Most of the seals’ rookeries are in California and northern Baja California. There are significant breeding colonies at Channel Islands, Año Nuevo State Park, Piedras Blanca Light, Morro Bay State Park and the Farallon Islands in the United States and at Isla Guadalupe, Isla Benito del Este and Isla Cedros in Mexico. In recent years, the seals have extended their breeding range to Castle Rock in Northern California, Shell Island off Oregon and Race Rocks in British Colombia. The California breeding population is demographically isolated from the Baja California population.
Piedras Blancas in Big Sur is the largest mainland breeding colony, attracting about 20,000 seals.
In Point Reyes, a smaller colony of about 100 seals can be seen from Elephant Seal Overlook near Chimney Rock and above Drakes Bay. Wildlife management employees normally shoo them away by shaking blue tarps to help keep them and humans safe from each other. However, during the latest government shutdown, there weren’t enough workers to do that, and the seals moved in. They broke wooden railings, lumbered into the parking lot and picnic table area and onto the ramp leading to the visitors’ center. Park officials had to temporarily close the beach to protect the seals, especially females who were giving birth there. Point Reyes has about 1,500 elephant seals, which usually stick to the secluded Chimney Beach.
There were no elephant seals near San Simeon before 1990, but the site now has more breeding animals than Año Nuevo State Park. At San Simeon State Beach, about 18,000 elephant seals crowd four miles of beach. Año Nuevo also receives thousands of seals. The main locations to see the seals are at Hearst-San Simeon State Park and the elephant seal vista point about five miles north of Hearst Castle on the central coast and at Año Nuevo State Park along the San Mateo coast south of San Francisco.
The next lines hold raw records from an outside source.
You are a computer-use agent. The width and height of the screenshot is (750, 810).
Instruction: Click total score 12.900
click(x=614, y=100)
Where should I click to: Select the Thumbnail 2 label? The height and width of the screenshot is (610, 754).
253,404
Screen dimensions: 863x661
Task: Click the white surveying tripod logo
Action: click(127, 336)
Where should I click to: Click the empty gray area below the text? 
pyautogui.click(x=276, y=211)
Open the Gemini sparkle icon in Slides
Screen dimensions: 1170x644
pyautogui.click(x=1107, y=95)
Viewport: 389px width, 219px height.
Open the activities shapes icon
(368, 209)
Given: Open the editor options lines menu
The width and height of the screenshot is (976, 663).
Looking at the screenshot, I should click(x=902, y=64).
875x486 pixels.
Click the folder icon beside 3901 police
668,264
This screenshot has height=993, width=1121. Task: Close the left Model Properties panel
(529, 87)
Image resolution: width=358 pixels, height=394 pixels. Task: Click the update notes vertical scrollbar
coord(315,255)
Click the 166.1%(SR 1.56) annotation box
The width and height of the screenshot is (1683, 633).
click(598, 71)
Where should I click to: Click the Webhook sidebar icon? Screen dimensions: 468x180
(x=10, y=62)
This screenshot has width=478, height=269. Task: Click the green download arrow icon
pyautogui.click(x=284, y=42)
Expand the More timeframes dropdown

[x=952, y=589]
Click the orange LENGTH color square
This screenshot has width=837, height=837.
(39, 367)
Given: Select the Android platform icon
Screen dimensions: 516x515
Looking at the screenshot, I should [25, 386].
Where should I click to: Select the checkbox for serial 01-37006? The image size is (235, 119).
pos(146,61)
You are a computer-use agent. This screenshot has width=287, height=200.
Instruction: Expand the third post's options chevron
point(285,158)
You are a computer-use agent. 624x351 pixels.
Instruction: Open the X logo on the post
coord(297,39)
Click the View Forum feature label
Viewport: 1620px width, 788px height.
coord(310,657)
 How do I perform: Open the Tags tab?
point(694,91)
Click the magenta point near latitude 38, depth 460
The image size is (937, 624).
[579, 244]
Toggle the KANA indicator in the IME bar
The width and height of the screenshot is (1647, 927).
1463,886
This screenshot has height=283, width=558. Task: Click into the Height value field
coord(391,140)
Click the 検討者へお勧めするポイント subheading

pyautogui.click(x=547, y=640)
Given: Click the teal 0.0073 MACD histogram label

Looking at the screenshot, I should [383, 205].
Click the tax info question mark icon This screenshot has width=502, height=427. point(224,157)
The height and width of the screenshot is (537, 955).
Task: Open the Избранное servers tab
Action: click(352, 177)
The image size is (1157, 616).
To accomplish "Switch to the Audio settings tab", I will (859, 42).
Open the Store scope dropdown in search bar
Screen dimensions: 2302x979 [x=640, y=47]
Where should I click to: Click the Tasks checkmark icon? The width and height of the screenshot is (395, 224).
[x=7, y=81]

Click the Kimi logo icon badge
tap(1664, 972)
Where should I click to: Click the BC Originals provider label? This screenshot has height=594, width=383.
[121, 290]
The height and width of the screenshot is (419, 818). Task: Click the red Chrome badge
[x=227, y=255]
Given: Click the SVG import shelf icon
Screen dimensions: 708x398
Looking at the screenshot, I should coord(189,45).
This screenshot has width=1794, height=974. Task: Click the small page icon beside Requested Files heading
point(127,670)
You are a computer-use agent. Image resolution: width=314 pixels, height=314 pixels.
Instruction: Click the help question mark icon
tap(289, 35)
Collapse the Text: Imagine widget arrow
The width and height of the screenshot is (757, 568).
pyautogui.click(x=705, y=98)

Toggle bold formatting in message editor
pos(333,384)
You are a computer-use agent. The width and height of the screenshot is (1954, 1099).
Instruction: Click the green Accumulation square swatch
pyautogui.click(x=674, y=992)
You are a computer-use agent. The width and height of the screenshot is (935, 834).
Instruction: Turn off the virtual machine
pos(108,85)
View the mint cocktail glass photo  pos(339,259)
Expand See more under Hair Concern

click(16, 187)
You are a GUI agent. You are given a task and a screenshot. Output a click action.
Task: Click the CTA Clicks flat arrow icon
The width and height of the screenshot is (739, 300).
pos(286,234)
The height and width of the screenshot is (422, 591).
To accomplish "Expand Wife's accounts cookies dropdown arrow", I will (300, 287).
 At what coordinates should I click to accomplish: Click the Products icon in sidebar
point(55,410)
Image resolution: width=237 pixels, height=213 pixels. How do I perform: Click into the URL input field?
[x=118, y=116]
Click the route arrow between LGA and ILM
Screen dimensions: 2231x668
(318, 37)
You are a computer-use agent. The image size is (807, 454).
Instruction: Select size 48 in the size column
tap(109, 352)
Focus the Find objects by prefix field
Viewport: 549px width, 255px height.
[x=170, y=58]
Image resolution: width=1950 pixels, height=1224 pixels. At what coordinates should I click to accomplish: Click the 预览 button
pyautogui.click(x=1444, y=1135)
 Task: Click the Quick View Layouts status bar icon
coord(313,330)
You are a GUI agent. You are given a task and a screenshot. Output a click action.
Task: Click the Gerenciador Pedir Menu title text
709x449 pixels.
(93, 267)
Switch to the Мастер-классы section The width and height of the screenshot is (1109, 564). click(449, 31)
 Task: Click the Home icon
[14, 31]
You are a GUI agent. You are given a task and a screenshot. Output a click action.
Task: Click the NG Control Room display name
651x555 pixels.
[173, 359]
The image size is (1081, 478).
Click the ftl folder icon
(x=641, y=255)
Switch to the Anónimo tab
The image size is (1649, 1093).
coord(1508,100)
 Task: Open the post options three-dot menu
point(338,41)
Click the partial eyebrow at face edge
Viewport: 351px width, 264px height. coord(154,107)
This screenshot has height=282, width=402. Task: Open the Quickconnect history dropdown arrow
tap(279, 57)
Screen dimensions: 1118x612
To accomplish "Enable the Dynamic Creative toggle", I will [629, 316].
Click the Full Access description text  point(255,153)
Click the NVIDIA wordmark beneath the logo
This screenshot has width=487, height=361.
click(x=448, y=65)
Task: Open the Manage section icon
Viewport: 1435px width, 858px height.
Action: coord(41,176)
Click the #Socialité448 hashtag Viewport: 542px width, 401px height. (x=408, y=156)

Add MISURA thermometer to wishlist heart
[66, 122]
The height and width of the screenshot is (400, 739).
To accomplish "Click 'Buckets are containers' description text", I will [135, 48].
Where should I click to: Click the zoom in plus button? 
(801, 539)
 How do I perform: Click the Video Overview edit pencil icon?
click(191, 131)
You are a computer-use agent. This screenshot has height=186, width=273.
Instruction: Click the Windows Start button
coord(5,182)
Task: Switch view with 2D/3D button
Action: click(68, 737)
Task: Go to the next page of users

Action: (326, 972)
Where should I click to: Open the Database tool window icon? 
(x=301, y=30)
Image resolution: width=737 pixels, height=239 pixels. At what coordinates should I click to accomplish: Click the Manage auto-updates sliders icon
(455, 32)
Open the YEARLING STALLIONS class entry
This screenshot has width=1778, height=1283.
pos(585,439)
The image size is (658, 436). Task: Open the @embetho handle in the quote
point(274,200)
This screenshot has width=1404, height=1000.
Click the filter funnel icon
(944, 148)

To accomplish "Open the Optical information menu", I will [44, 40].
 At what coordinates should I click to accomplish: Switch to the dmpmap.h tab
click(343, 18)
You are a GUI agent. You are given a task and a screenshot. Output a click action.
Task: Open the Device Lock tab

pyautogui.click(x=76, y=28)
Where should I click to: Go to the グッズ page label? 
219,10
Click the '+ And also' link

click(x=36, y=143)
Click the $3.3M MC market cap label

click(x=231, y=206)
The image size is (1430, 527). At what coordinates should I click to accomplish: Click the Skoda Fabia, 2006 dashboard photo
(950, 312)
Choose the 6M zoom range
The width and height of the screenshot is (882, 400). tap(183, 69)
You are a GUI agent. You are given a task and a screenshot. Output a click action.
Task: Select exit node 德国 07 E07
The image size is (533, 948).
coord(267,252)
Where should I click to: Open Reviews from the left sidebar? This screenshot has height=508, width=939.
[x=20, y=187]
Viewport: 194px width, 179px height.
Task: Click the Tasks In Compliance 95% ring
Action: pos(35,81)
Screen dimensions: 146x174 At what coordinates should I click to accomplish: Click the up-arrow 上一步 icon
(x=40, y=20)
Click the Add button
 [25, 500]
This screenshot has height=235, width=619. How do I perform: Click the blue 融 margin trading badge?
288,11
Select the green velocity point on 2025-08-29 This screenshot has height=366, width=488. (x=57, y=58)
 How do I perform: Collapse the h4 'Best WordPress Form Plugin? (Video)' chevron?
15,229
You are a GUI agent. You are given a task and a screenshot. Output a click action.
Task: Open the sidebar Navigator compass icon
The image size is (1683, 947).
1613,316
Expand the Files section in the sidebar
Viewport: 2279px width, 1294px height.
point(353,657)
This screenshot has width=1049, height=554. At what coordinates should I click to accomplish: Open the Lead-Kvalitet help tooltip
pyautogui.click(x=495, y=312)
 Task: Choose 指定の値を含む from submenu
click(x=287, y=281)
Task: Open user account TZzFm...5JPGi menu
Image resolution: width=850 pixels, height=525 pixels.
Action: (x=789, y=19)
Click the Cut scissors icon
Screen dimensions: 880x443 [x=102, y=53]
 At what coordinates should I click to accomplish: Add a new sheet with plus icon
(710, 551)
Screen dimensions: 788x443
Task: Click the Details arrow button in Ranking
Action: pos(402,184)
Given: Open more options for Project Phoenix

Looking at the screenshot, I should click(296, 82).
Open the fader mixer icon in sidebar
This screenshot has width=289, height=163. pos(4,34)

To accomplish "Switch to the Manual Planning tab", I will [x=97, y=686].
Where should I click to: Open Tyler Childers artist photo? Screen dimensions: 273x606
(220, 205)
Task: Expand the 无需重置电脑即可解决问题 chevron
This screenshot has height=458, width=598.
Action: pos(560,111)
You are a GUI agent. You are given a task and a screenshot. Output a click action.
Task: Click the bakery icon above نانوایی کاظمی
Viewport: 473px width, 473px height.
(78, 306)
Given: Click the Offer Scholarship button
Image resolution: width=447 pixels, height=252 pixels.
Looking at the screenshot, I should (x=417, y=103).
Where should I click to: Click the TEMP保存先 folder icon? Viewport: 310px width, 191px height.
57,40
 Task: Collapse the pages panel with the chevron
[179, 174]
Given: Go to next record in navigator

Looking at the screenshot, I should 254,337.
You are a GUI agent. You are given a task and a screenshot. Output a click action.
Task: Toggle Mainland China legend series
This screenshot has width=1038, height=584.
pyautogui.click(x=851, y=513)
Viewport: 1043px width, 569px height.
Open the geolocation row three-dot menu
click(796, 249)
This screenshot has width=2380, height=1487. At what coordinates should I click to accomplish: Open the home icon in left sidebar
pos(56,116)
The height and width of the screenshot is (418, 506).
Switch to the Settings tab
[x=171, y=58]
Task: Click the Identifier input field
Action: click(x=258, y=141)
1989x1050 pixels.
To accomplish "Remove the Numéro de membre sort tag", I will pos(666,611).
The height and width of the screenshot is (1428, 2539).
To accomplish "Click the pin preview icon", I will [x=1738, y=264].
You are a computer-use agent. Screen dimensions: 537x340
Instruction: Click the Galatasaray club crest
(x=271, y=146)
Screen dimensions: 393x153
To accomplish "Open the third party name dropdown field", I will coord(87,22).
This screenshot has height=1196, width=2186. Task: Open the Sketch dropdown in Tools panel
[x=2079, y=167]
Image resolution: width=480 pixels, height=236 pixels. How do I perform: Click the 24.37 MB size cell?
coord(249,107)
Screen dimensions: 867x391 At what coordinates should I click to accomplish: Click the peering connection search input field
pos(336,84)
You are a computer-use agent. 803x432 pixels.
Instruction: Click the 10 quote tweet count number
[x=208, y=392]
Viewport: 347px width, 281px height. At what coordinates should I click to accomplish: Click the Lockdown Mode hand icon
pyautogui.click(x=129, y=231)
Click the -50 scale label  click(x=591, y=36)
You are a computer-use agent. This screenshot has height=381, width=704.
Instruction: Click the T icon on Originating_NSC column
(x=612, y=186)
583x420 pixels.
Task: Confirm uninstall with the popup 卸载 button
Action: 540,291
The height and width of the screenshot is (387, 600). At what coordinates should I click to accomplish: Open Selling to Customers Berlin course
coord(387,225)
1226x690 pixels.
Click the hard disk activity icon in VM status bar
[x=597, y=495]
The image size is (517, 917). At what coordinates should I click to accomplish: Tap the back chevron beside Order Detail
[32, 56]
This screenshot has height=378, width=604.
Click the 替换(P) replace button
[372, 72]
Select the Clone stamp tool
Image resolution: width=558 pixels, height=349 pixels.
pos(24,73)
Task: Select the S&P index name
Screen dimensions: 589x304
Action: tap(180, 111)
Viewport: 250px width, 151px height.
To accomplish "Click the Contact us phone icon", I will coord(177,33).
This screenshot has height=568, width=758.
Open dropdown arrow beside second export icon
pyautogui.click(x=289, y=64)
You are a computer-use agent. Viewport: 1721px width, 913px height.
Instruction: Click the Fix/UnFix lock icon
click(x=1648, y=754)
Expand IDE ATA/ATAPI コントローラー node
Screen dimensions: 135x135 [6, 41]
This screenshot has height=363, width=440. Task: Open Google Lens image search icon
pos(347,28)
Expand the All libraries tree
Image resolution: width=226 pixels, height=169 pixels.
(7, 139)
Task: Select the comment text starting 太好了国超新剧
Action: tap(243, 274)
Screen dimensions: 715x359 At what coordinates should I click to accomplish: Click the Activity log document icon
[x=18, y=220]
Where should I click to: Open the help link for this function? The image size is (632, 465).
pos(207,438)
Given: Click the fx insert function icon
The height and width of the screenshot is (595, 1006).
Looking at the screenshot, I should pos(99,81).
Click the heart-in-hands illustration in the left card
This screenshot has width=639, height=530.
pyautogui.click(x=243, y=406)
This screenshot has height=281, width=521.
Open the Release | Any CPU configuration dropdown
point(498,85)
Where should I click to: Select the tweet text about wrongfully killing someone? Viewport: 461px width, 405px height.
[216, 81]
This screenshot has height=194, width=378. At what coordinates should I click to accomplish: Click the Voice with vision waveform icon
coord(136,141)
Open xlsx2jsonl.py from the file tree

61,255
At Año Nuevo State Park, no individuals were seen until 1955 and the first pup born there was in the early 1960s, but thousands of pups are born annually there now on the island and mainland. Off Highway 1 near Pescadero, Año Nuevo State Park is the world’s second largest mainland breeding colony of northern elephant seals.
Here’s a schedule of the seal activities you can see in the fall, winter and early spring:
In November, sub adult males first arrive and then mature males at the end of the month.
In December, mature males continue to return, females arrive and the first birth is mid-month.
In January, females continue to arrive and the births peak in the last part of the month.
In February, births continue and the seals mate. Females start to leave.
In March, the last adults leave and weaned pups practice swimming.